Every year Oklahomans gather at the Memorial Garden on the grounds of the Oklahoma Historical Society in Oklahoma City for a special ceremony honoring the more than 11,000 from this state who died in combat.
This year's ceremony will include an especially poignant presentation. More than sixty years after the attack on Pearl Harbor, a plaque saved from the U.S.S. Oklahoma has finally made it home. During Monday's Memorial Day ceremony which begins at 11 a.m., Senator Jim Reynolds, the son of a World War II veteran, will present the plaque to the Oklahoma Historical Society while four survivors of the ship look on.
"Too often, the victims and survivors of the U.S.S. Oklahoma seem to have been lost in the many years following Pearl Harbor. But 429 brave Americans died on that ship; a few dozen managed to dive off the ship as it capsized and survived the fiery waters to be rescued. Another 32 trapped inside the ship were eventually rescued even as the waters rushed in and came up to their necks," said Reynolds.
"It is an amazing story, yet often over looked. But these men deserve to be remembered. They aren't a footnote in history; they were sons, brothers, husbands and fathers. And they were heroes," commented Reynolds, R-OKC.
Senator Reynolds had become involved with a group interested in creating some kind of monument to honor the crew of the U.S.S. Oklahoma, including life-long friend Kevin King of Oklahoma City who introduced the Senator to Paul Goodyear of Arizona who heads up a yearly reunion for survivors of the Oklahoma.
"The U.S.S. Oklahoma was the first ship to have bunks instead of hammocks, and a plaque was installed on the ship to commemorate its modernization. When the ship was sold for scrap after Pearl Harbor, a Marine managed to 'liberate' the plaque, and later gave it to his son. The son wound up selling it to a pawn shop in California.
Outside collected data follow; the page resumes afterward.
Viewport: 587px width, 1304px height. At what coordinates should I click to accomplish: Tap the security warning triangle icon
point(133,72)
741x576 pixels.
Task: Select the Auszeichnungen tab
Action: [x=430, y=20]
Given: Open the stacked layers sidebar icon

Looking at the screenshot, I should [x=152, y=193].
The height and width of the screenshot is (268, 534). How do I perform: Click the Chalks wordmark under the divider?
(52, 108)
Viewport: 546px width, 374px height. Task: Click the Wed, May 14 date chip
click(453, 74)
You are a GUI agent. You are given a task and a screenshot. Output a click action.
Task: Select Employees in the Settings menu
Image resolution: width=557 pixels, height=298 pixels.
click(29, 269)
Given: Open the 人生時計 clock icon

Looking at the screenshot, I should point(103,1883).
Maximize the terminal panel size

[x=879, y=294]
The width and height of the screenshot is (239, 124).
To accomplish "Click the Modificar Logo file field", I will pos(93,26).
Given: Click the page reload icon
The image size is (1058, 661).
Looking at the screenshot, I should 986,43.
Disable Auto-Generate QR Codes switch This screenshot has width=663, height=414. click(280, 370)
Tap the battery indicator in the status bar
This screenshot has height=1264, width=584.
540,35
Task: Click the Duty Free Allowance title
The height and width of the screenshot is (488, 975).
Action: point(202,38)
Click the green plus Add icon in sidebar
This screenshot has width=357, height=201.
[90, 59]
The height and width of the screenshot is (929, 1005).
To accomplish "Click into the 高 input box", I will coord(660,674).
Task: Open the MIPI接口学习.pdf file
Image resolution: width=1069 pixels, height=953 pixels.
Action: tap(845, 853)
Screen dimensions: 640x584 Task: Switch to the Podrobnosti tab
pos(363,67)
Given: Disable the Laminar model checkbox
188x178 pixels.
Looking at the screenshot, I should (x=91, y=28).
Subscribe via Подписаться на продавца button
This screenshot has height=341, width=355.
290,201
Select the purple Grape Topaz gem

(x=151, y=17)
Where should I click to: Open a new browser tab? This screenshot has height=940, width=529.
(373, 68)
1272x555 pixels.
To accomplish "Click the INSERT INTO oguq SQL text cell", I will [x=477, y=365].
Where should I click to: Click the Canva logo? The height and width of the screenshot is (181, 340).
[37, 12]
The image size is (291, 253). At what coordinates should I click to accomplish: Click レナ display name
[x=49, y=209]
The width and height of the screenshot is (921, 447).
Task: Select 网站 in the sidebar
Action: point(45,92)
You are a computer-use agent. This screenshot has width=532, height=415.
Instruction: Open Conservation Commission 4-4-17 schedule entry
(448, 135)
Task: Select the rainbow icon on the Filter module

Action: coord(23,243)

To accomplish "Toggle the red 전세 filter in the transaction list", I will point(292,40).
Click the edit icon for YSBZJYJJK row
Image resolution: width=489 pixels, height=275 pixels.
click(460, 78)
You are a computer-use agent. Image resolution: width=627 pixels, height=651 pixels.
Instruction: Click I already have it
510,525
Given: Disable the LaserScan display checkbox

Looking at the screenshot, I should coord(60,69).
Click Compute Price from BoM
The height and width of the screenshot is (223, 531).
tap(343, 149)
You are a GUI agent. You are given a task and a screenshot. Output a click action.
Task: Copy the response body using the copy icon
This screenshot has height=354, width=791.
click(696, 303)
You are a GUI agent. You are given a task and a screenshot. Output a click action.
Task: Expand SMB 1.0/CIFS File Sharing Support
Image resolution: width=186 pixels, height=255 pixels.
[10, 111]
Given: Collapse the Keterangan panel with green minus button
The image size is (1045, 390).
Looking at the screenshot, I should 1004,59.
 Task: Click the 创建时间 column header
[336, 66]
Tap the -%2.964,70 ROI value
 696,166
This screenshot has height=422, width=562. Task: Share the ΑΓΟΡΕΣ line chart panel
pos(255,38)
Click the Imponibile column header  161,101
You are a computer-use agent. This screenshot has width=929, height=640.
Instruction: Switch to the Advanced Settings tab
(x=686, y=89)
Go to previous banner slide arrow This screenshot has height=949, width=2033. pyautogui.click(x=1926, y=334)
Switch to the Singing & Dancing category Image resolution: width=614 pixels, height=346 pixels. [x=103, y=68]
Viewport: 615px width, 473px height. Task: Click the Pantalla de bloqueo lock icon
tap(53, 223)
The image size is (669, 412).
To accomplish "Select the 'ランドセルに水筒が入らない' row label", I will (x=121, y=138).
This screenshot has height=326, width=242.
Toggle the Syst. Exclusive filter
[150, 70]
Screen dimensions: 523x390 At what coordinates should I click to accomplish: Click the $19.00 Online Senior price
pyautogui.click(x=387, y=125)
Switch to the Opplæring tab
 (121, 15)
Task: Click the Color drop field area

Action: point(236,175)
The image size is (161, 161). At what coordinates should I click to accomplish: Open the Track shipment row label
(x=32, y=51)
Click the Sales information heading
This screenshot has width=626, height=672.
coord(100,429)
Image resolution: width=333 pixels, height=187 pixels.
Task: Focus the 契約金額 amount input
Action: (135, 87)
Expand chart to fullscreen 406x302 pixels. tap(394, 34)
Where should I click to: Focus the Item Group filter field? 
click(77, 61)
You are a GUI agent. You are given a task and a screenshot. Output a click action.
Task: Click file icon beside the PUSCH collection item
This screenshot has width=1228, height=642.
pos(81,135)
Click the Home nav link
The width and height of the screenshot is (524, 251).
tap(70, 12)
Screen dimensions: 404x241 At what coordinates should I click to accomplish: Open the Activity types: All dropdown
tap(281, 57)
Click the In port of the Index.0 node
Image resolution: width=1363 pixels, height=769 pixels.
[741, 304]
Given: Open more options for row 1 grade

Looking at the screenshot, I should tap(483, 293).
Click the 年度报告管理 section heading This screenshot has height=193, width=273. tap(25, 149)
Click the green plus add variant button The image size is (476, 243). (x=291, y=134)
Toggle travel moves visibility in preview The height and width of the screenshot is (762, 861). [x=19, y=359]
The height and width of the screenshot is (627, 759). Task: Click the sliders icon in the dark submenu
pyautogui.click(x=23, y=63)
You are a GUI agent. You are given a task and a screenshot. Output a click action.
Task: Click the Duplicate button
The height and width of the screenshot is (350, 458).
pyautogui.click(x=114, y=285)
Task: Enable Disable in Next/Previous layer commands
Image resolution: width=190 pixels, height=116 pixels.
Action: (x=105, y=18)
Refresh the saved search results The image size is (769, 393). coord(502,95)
Fortunately the owner heard about the U.S.S. Oklahoma survivors group and sent the plaque to Paul Goodyear," explained Reynolds.
"When I went to the annual gathering of U.S.S. Oklahoma survivors with my friend Kevin earlier this month, we were given the plaque to bring back home," said the Senator.
"We still are working on the development of a permanent memorial at Pearl Harbor to honor the ship and crew. But I believe that bringing this plaque back to the state the U.S.S. Oklahoma was named for is a wonderful way for us to honor those veterans this Memorial Day," said Senator Reynolds.